• **TASK SET**:
a - In the forum thread about covering door openings, what did jpf150 use to stick the sheet metal to the door?
b - From the forum thread about covering door openings, return the passage starting at "## percy072 (Feb" and ending at "guage (I think)".

I used a decent gauge metal like 20/22 ga and put a couple of beads on the bead roller to stiffen them up more. With a layer on both side of deadener. Also used aluminum foil duct tape to seal any gaps between deadener.


----------



## percy072 (Feb 13, 2014)

I went to a local sheet metal fabrication shop and bought a 4' x 4' sheet of aluminum (won't corrode). Cut it approx the same shape as the large openings, only 1" bigger, used 1/2" sheet metal screws to hold in place and sealed in the rest with Aluminum silicone, then dampener over that. Can't get it 100% sealed...but it's about 90-95% minus the area behind my mid. The aluminum was thin enough to tap into place to form a little better to the bends of the door so I didn't need 6lbs of silicone to seal it...but plenty stiff enough to hold shape. I think it may have been 22 guage (I think)

A little tedious, but def helps get the most out of any driver...especially pricey ones.


----------



## jpf150 (May 22, 2013)

I used sheet metal to cover mine. To adhere it to the door I used butyl rope. Then I deadened over the sheet metal and also where the sheet metal meets the door. It worked pretty well and was cheap since I had some butyl rope left over from a headlight build I did.


----------

• **DATA**:

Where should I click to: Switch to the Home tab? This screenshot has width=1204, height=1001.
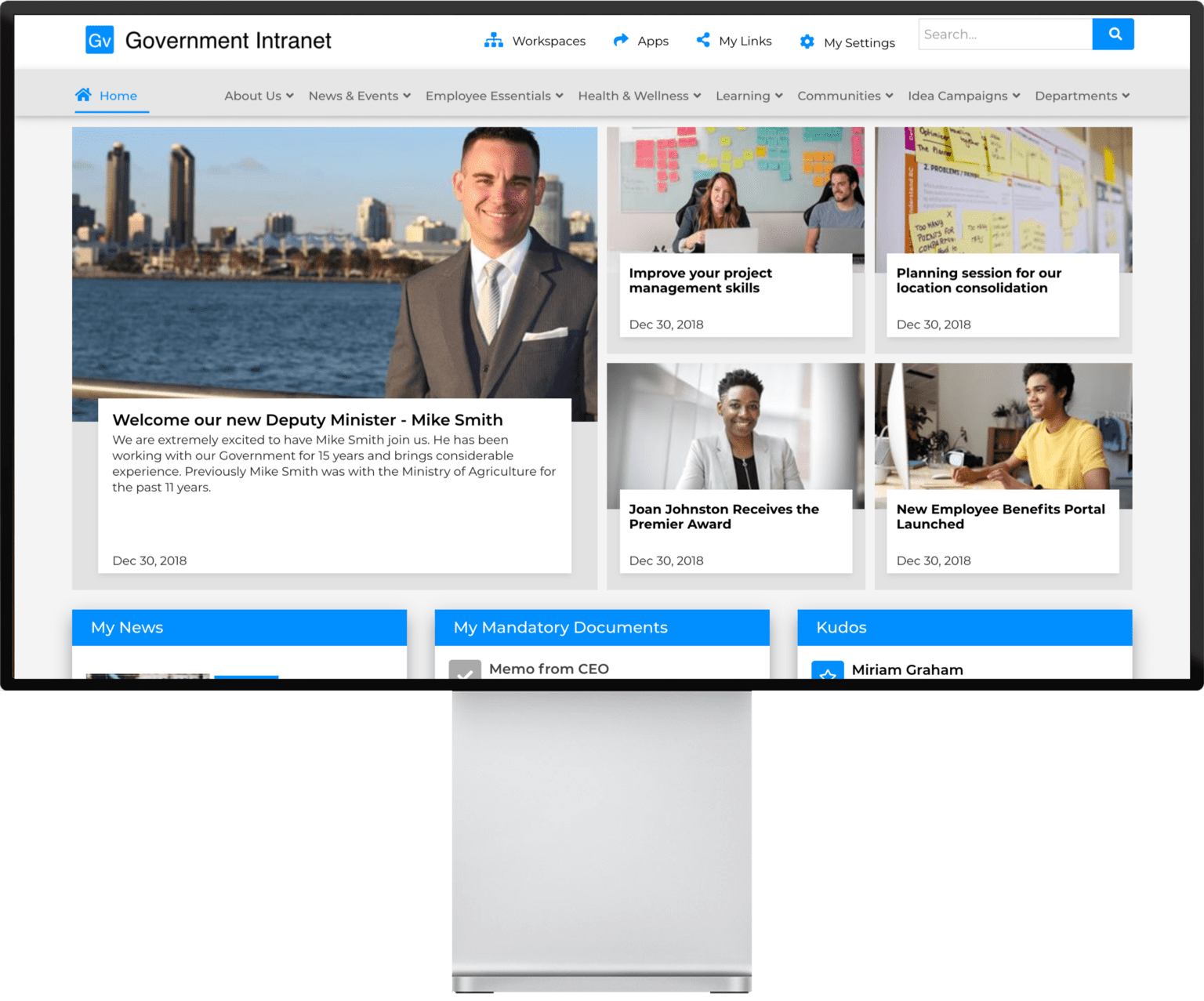click(118, 96)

• **FINAL ANSWERS**:
a - Butyl rope.

b -
## percy072 (Feb 13, 2014)

I went to a local sheet metal fabrication shop and bought a 4' x 4' sheet of aluminum (won't corrode). Cut it approx the same shape as the large openings, only 1" bigger, used 1/2" sheet metal screws to hold in place and sealed in the rest with Aluminum silicone, then dampener over that. Can't get it 100% sealed...but it's about 90-95% minus the area behind my mid. The aluminum was thin enough to tap into place to form a little better to the bends of the door so I didn't need 6lbs of silicone to seal it...but plenty stiff enough to hold shape. I think it may have been 22 guage (I think)